El MUAC nos recuerda que la forma de sentarse también tiene su historia en México
Fotos: Cultura UNAM.
La exposición reúne más de 40 piezas que muestran la evolución del asiento en México entre los siglos XX y XXI
Disponible del 1 de agosto al 11 de octubre, la muestra invita a redescubrir la historia y la identidad mexicana desde los objetos cotidianos.
STAFF / LIBRE EN EL SUR
Sentarse parece una acción automática, casi imperceptible en la rutina diaria. Sin embargo, detrás de ese gesto cotidiano se esconden siglos de historia, tradiciones, formas de convivencia y maneras de entender el mundo. Con esa idea como punto de partida, el Museo Universitario Arte Contemporáneo (MUAC) de la UNAM presenta La historia de cómo sentarse. Variaciones del asiento en México, una exposición que invita al público a reflexionar sobre el diseño mexicano desde una perspectiva cultural, demostrando que incluso los objetos más comunes pueden narrar la evolución de una sociedad.

OBJETIVO DEL EJERCICIO: Prosiga la nota sobre la exposición del MUAC acerca del asiento en México, comenzando justo después de su último enunciado.

Registros de una colección de datos
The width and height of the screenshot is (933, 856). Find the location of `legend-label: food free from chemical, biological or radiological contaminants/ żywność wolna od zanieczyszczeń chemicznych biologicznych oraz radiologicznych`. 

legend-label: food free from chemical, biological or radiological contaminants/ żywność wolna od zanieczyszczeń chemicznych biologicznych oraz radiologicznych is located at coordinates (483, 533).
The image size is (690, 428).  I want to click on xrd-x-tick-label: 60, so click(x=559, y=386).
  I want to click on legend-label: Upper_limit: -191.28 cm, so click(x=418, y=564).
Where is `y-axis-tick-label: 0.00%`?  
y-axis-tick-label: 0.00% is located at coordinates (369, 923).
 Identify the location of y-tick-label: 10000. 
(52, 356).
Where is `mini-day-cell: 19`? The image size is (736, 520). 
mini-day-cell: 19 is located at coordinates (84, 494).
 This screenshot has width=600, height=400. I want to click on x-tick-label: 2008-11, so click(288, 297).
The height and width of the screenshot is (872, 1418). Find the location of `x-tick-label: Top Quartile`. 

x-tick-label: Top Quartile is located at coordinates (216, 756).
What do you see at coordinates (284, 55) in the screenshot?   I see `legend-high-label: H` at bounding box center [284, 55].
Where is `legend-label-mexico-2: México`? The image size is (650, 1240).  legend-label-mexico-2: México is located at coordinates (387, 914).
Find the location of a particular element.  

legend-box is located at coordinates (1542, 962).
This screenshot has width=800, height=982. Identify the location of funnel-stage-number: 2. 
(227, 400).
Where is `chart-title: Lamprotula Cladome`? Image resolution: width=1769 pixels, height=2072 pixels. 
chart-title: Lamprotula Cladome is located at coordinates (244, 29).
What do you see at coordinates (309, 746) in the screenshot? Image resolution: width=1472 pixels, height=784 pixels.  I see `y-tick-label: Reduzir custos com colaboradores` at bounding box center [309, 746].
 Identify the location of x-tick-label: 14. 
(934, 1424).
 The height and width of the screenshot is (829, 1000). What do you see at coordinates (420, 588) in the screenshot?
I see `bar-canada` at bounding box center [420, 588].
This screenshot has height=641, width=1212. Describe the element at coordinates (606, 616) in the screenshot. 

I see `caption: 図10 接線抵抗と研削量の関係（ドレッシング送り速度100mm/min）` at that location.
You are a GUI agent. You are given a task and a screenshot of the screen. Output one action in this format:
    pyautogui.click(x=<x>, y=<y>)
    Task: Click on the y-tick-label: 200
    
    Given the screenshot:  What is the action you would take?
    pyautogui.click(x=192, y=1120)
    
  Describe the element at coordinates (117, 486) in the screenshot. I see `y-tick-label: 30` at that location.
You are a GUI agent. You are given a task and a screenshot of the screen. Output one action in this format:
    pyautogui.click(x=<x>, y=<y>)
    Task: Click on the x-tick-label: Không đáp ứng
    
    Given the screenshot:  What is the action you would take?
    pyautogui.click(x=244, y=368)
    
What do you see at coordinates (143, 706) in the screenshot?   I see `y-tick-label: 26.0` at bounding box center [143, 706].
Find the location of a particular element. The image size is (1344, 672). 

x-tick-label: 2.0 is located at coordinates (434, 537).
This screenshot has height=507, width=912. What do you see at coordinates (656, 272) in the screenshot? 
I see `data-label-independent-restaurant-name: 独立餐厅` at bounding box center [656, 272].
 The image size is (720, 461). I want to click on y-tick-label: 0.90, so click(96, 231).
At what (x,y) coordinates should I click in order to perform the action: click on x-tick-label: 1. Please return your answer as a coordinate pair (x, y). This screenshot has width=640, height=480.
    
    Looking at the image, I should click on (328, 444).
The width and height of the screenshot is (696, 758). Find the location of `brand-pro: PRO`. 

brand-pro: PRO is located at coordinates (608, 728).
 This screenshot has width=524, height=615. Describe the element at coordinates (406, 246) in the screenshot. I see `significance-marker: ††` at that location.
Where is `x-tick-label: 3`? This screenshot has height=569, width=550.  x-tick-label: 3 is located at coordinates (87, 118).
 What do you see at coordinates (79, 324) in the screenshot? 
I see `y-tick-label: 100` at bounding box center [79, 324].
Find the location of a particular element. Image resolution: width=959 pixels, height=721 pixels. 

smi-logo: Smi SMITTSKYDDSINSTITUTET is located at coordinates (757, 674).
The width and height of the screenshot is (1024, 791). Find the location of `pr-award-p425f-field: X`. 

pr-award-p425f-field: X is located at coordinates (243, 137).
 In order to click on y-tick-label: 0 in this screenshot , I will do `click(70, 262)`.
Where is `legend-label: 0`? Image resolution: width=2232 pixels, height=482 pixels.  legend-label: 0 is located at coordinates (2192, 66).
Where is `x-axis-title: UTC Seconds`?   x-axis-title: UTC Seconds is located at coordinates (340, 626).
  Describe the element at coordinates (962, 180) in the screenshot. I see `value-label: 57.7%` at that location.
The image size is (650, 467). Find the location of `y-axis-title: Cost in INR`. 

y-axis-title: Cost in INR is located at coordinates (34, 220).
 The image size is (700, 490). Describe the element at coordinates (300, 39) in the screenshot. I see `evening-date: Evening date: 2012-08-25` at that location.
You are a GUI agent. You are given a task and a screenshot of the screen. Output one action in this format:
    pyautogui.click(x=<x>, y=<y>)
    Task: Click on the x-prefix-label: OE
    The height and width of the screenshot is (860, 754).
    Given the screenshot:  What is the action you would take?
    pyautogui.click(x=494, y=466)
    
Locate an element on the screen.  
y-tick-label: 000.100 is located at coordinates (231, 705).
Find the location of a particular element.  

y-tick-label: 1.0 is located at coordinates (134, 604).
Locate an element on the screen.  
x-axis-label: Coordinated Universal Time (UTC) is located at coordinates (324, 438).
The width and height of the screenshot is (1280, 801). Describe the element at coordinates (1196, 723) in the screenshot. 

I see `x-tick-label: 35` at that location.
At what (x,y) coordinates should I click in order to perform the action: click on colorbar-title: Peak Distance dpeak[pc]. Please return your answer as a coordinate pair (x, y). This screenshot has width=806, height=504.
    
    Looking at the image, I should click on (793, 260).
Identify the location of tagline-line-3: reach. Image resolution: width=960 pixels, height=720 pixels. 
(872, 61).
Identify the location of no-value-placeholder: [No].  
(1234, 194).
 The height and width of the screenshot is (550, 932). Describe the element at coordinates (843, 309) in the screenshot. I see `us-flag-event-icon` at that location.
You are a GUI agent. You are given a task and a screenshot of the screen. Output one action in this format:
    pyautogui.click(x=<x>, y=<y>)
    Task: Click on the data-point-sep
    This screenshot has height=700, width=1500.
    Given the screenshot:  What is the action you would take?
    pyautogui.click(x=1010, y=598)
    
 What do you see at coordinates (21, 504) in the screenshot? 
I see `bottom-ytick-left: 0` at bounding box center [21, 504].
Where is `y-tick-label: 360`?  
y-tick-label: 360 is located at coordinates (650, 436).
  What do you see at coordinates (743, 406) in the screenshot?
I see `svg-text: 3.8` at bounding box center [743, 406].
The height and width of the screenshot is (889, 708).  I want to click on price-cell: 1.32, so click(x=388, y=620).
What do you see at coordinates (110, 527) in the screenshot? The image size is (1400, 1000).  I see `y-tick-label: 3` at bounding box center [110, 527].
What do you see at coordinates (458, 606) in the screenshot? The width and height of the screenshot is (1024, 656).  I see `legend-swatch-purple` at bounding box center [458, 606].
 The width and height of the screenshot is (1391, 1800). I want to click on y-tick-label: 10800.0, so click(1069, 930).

RESULTADO OBTENIDO:
Abierta al público desde el 1 de agosto al 11 de octubre de este año, bajo la curaduría de Ana Elena Mallet, la muestra propone mirar el asiento como mucho más que un objeto funcional. A través de una selección de más de 40 piezas pertenecientes a la Colección de Diseño Moderno y Contemporáneo en México MUAC, en compañía de obras provenientes de colecciones particulares; el recorrido revela cómo cada silla, butaca, equipal o banca refleja distintas formas de habitar el espacio, convivir y construir identidad.
Lejos de una cronología tradicional del mobiliario, la muestra es una conversación entre el pasado y el presente, donde la tradición artesanal dialoga con la arquitectura, el diseño industrial y la experimentación contemporánea. En México, la modernidad no surgió dejando atrás las formas populares, sino reinterpretándolas. Elementos como el butaque, el equipal, la silla de palo o incluso las influencias de la hamaca se transformaron en fuentes de inspiración para diseñadores y arquitectos que encontraron en ellos una inteligencia material y cultural capaz de proyectarse hacia el futuro.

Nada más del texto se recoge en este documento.